THE EXERCISE |
Can you write out every one of the following lines word for word, with nothing changed or left out?

EXTRACTED RECORDS |
----------

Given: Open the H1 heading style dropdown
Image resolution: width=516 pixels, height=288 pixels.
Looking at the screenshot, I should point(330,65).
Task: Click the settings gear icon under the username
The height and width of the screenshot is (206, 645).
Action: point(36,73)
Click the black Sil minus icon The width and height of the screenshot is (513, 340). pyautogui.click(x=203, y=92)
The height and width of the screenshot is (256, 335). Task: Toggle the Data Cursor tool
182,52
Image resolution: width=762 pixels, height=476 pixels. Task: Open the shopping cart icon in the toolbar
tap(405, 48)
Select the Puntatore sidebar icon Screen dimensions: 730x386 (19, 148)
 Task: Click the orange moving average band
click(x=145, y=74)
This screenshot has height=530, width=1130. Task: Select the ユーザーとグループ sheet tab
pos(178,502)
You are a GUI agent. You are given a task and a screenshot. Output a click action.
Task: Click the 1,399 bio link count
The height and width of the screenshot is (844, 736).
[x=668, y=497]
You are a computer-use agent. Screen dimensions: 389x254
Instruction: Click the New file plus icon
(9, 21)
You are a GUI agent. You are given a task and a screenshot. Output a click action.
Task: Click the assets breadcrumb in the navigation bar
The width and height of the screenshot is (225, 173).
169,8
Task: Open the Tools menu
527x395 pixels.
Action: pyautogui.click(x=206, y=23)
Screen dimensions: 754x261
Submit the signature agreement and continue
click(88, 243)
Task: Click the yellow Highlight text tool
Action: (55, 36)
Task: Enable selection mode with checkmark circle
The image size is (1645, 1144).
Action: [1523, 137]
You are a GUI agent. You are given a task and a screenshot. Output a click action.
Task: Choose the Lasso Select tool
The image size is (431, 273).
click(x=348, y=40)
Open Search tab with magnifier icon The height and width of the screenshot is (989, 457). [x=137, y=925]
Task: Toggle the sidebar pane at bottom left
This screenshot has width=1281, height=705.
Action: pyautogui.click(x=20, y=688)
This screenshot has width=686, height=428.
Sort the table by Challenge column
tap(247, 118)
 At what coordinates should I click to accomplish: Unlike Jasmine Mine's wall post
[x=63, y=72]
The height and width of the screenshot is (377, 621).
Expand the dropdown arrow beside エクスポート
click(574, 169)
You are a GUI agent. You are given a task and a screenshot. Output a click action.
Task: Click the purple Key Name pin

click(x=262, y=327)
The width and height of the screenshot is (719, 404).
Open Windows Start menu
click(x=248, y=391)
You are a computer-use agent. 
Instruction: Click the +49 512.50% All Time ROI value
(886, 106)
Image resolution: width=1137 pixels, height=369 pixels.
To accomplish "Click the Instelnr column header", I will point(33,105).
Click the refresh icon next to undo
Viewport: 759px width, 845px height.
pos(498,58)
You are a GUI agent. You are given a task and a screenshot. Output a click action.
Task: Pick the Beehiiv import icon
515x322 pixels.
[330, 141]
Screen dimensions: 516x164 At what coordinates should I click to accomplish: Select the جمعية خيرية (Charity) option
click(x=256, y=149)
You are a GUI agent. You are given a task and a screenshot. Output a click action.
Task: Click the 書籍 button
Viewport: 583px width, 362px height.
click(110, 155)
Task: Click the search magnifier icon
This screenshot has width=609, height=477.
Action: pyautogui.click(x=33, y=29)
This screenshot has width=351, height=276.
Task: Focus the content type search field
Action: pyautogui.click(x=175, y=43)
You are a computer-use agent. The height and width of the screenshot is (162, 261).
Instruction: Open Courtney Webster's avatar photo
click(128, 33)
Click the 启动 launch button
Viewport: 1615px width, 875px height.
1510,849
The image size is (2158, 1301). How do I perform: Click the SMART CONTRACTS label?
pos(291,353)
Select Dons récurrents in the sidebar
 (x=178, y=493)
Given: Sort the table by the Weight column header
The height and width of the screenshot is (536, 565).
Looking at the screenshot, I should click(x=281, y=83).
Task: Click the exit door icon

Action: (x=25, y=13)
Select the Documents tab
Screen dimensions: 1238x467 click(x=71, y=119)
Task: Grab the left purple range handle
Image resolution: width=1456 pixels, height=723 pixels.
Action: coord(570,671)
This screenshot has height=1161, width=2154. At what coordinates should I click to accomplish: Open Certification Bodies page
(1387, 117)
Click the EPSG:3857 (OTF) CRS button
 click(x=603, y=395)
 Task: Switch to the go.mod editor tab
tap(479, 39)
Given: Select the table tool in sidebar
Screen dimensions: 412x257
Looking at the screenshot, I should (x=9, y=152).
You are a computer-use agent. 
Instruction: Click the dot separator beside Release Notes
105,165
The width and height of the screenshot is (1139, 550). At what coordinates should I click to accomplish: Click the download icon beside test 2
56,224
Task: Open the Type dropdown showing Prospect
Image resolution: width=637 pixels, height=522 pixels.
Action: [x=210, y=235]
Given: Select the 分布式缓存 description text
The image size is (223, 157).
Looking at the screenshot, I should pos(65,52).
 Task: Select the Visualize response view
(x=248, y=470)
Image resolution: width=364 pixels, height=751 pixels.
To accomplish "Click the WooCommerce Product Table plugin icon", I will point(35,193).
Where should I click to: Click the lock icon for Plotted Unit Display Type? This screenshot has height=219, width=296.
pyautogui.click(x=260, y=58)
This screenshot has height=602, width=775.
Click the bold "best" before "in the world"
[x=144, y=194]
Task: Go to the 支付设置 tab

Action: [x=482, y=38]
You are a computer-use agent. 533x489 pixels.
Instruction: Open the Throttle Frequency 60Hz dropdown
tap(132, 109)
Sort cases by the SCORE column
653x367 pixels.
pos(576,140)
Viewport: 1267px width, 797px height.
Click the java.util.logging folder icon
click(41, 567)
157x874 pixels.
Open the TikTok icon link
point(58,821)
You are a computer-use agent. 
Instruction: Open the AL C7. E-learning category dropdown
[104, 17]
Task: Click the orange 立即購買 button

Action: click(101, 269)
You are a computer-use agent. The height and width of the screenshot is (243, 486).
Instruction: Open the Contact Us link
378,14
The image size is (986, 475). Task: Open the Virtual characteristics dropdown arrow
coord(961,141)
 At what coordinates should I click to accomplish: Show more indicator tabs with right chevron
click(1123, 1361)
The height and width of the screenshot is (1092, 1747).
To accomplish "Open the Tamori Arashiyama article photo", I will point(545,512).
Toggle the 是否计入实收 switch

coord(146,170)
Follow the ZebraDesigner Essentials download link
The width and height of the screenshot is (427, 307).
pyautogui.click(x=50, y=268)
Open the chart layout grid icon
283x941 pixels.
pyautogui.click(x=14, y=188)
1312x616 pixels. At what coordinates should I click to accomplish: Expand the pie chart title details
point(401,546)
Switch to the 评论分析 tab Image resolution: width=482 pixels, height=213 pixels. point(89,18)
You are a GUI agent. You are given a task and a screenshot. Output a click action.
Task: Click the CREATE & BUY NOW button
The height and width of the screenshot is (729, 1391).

----------

TASK OUTPUT |
Given: Open the H1 heading style dropdown
Image resolution: width=516 pixels, height=288 pixels.
Looking at the screenshot, I should point(330,65).
Task: Click the settings gear icon under the username
The height and width of the screenshot is (206, 645).
Action: point(36,73)
Click the black Sil minus icon The width and height of the screenshot is (513, 340). pyautogui.click(x=203, y=92)
The height and width of the screenshot is (256, 335). Task: Toggle the Data Cursor tool
182,52
Image resolution: width=762 pixels, height=476 pixels. Task: Open the shopping cart icon in the toolbar
tap(405, 48)
Select the Puntatore sidebar icon Screen dimensions: 730x386 (19, 148)
 Task: Click the orange moving average band
click(x=145, y=74)
This screenshot has height=530, width=1130. Task: Select the ユーザーとグループ sheet tab
pos(178,502)
You are a GUI agent. You are given a task and a screenshot. Output a click action.
Task: Click the 1,399 bio link count
The height and width of the screenshot is (844, 736).
[x=668, y=497]
You are a computer-use agent. Screen dimensions: 389x254
Instruction: Click the New file plus icon
(9, 21)
You are a GUI agent. You are given a task and a screenshot. Output a click action.
Task: Click the assets breadcrumb in the navigation bar
The width and height of the screenshot is (225, 173).
169,8
Task: Open the Tools menu
527x395 pixels.
Action: pyautogui.click(x=206, y=23)
Screen dimensions: 754x261
Submit the signature agreement and continue
click(88, 243)
Task: Click the yellow Highlight text tool
Action: (55, 36)
Task: Enable selection mode with checkmark circle
The image size is (1645, 1144).
Action: [1523, 137]
You are a GUI agent. You are given a task and a screenshot. Output a click action.
Task: Choose the Lasso Select tool
The image size is (431, 273).
click(x=348, y=40)
Open Search tab with magnifier icon The height and width of the screenshot is (989, 457). [x=137, y=925]
Task: Toggle the sidebar pane at bottom left
This screenshot has width=1281, height=705.
Action: pyautogui.click(x=20, y=688)
This screenshot has width=686, height=428.
Sort the table by Challenge column
tap(247, 118)
 At what coordinates should I click to accomplish: Unlike Jasmine Mine's wall post
[x=63, y=72]
The height and width of the screenshot is (377, 621).
Expand the dropdown arrow beside エクスポート
click(574, 169)
You are a GUI agent. You are given a task and a screenshot. Output a click action.
Task: Click the purple Key Name pin

click(x=262, y=327)
The width and height of the screenshot is (719, 404).
Open Windows Start menu
click(x=248, y=391)
You are a computer-use agent. 
Instruction: Click the +49 512.50% All Time ROI value
(886, 106)
Image resolution: width=1137 pixels, height=369 pixels.
To accomplish "Click the Instelnr column header", I will point(33,105).
Click the refresh icon next to undo
Viewport: 759px width, 845px height.
pos(498,58)
You are a GUI agent. You are given a task and a screenshot. Output a click action.
Task: Pick the Beehiiv import icon
515x322 pixels.
[330, 141]
Screen dimensions: 516x164 At what coordinates should I click to accomplish: Select the جمعية خيرية (Charity) option
click(x=256, y=149)
You are a GUI agent. You are given a task and a screenshot. Output a click action.
Task: Click the 書籍 button
Viewport: 583px width, 362px height.
click(110, 155)
Task: Click the search magnifier icon
This screenshot has width=609, height=477.
Action: pyautogui.click(x=33, y=29)
This screenshot has width=351, height=276.
Task: Focus the content type search field
Action: pyautogui.click(x=175, y=43)
You are a computer-use agent. The height and width of the screenshot is (162, 261).
Instruction: Open Courtney Webster's avatar photo
click(128, 33)
Click the 启动 launch button
Viewport: 1615px width, 875px height.
1510,849
The image size is (2158, 1301). How do I perform: Click the SMART CONTRACTS label?
pos(291,353)
Select Dons récurrents in the sidebar
 (x=178, y=493)
Given: Sort the table by the Weight column header
The height and width of the screenshot is (536, 565).
Looking at the screenshot, I should click(x=281, y=83).
Task: Click the exit door icon

Action: (x=25, y=13)
Select the Documents tab
Screen dimensions: 1238x467 click(x=71, y=119)
Task: Grab the left purple range handle
Image resolution: width=1456 pixels, height=723 pixels.
Action: coord(570,671)
This screenshot has height=1161, width=2154. At what coordinates should I click to accomplish: Open Certification Bodies page
(1387, 117)
Click the EPSG:3857 (OTF) CRS button
 click(x=603, y=395)
 Task: Switch to the go.mod editor tab
tap(479, 39)
Given: Select the table tool in sidebar
Screen dimensions: 412x257
Looking at the screenshot, I should (x=9, y=152).
You are a computer-use agent. 
Instruction: Click the dot separator beside Release Notes
105,165
The width and height of the screenshot is (1139, 550). At what coordinates should I click to accomplish: Click the download icon beside test 2
56,224
Task: Open the Type dropdown showing Prospect
Image resolution: width=637 pixels, height=522 pixels.
Action: [x=210, y=235]
Given: Select the 分布式缓存 description text
The image size is (223, 157).
Looking at the screenshot, I should pos(65,52).
 Task: Select the Visualize response view
(x=248, y=470)
Image resolution: width=364 pixels, height=751 pixels.
To accomplish "Click the WooCommerce Product Table plugin icon", I will point(35,193).
Where should I click to: Click the lock icon for Plotted Unit Display Type? This screenshot has height=219, width=296.
pyautogui.click(x=260, y=58)
This screenshot has height=602, width=775.
Click the bold "best" before "in the world"
[x=144, y=194]
Task: Go to the 支付设置 tab

Action: [x=482, y=38]
You are a computer-use agent. 533x489 pixels.
Instruction: Open the Throttle Frequency 60Hz dropdown
tap(132, 109)
Sort cases by the SCORE column
653x367 pixels.
pos(576,140)
Viewport: 1267px width, 797px height.
Click the java.util.logging folder icon
click(41, 567)
157x874 pixels.
Open the TikTok icon link
point(58,821)
You are a computer-use agent. 
Instruction: Open the AL C7. E-learning category dropdown
[104, 17]
Task: Click the orange 立即購買 button

Action: click(101, 269)
You are a computer-use agent. The height and width of the screenshot is (243, 486).
Instruction: Open the Contact Us link
378,14
The image size is (986, 475). Task: Open the Virtual characteristics dropdown arrow
coord(961,141)
 At what coordinates should I click to accomplish: Show more indicator tabs with right chevron
click(1123, 1361)
The height and width of the screenshot is (1092, 1747).
To accomplish "Open the Tamori Arashiyama article photo", I will point(545,512).
Toggle the 是否计入实收 switch

coord(146,170)
Follow the ZebraDesigner Essentials download link
The width and height of the screenshot is (427, 307).
pyautogui.click(x=50, y=268)
Open the chart layout grid icon
283x941 pixels.
pyautogui.click(x=14, y=188)
1312x616 pixels. At what coordinates should I click to accomplish: Expand the pie chart title details
point(401,546)
Switch to the 评论分析 tab Image resolution: width=482 pixels, height=213 pixels. point(89,18)
You are a GUI agent. You are given a task and a screenshot. Output a click action.
Task: Click the CREATE & BUY NOW button
The height and width of the screenshot is (729, 1391).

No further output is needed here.